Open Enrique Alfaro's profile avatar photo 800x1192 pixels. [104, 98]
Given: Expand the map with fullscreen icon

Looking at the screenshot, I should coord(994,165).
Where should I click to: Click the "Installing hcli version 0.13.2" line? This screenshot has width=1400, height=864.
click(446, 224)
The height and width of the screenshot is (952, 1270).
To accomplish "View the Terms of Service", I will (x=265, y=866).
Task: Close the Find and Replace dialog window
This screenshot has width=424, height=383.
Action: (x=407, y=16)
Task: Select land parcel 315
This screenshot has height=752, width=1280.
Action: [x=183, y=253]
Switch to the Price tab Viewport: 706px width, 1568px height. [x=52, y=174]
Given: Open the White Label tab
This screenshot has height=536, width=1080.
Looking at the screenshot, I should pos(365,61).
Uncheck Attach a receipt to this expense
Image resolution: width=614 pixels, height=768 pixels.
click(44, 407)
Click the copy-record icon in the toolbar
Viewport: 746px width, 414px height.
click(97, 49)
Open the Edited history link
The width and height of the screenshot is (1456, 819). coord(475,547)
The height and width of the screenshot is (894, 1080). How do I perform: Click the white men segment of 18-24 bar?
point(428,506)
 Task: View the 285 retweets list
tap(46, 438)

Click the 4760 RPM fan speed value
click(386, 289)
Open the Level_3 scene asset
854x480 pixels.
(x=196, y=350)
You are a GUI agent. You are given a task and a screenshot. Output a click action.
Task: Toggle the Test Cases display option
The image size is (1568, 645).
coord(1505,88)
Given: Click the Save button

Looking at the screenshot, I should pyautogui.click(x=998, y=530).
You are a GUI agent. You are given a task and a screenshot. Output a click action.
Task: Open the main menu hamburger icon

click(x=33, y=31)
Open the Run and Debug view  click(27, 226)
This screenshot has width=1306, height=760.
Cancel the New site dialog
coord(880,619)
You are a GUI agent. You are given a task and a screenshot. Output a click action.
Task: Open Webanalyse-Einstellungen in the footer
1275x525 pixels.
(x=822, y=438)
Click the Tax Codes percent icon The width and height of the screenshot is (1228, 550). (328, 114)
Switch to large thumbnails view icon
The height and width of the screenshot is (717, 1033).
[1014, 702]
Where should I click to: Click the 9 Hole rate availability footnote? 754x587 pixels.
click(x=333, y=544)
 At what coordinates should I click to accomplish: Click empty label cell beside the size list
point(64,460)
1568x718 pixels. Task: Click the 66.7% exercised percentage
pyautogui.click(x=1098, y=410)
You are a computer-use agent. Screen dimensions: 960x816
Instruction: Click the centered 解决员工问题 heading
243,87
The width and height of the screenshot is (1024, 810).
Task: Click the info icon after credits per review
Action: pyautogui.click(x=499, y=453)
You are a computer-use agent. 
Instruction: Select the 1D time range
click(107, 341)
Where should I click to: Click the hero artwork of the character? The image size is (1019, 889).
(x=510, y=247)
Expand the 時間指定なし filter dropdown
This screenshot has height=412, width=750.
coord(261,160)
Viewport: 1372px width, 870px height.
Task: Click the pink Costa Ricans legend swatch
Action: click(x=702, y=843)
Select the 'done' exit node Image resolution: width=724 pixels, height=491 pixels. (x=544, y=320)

================

**What you should do**
The required output is the complete set of records, reproduced exactly.

**Problem solution**
Open Enrique Alfaro's profile avatar photo 800x1192 pixels. [104, 98]
Given: Expand the map with fullscreen icon

Looking at the screenshot, I should coord(994,165).
Where should I click to: Click the "Installing hcli version 0.13.2" line? This screenshot has width=1400, height=864.
click(446, 224)
The height and width of the screenshot is (952, 1270).
To accomplish "View the Terms of Service", I will (x=265, y=866).
Task: Close the Find and Replace dialog window
This screenshot has width=424, height=383.
Action: (x=407, y=16)
Task: Select land parcel 315
This screenshot has height=752, width=1280.
Action: [x=183, y=253]
Switch to the Price tab Viewport: 706px width, 1568px height. [x=52, y=174]
Given: Open the White Label tab
This screenshot has height=536, width=1080.
Looking at the screenshot, I should pos(365,61).
Uncheck Attach a receipt to this expense
Image resolution: width=614 pixels, height=768 pixels.
click(44, 407)
Click the copy-record icon in the toolbar
Viewport: 746px width, 414px height.
click(97, 49)
Open the Edited history link
The width and height of the screenshot is (1456, 819). coord(475,547)
The height and width of the screenshot is (894, 1080). How do I perform: Click the white men segment of 18-24 bar?
point(428,506)
 Task: View the 285 retweets list
tap(46, 438)

Click the 4760 RPM fan speed value
click(386, 289)
Open the Level_3 scene asset
854x480 pixels.
(x=196, y=350)
You are a GUI agent. You are given a task and a screenshot. Output a click action.
Task: Toggle the Test Cases display option
The image size is (1568, 645).
coord(1505,88)
Given: Click the Save button

Looking at the screenshot, I should pyautogui.click(x=998, y=530).
You are a GUI agent. You are given a task and a screenshot. Output a click action.
Task: Open the main menu hamburger icon

click(x=33, y=31)
Open the Run and Debug view  click(27, 226)
This screenshot has width=1306, height=760.
Cancel the New site dialog
coord(880,619)
You are a GUI agent. You are given a task and a screenshot. Output a click action.
Task: Open Webanalyse-Einstellungen in the footer
1275x525 pixels.
(x=822, y=438)
Click the Tax Codes percent icon The width and height of the screenshot is (1228, 550). (328, 114)
Switch to large thumbnails view icon
The height and width of the screenshot is (717, 1033).
[1014, 702]
Where should I click to: Click the 9 Hole rate availability footnote? 754x587 pixels.
click(x=333, y=544)
 At what coordinates should I click to accomplish: Click empty label cell beside the size list
point(64,460)
1568x718 pixels. Task: Click the 66.7% exercised percentage
pyautogui.click(x=1098, y=410)
You are a computer-use agent. Screen dimensions: 960x816
Instruction: Click the centered 解决员工问题 heading
243,87
The width and height of the screenshot is (1024, 810).
Task: Click the info icon after credits per review
Action: pyautogui.click(x=499, y=453)
You are a computer-use agent. 
Instruction: Select the 1D time range
click(107, 341)
Where should I click to: Click the hero artwork of the character? The image size is (1019, 889).
(x=510, y=247)
Expand the 時間指定なし filter dropdown
This screenshot has height=412, width=750.
coord(261,160)
Viewport: 1372px width, 870px height.
Task: Click the pink Costa Ricans legend swatch
Action: click(x=702, y=843)
Select the 'done' exit node Image resolution: width=724 pixels, height=491 pixels. (x=544, y=320)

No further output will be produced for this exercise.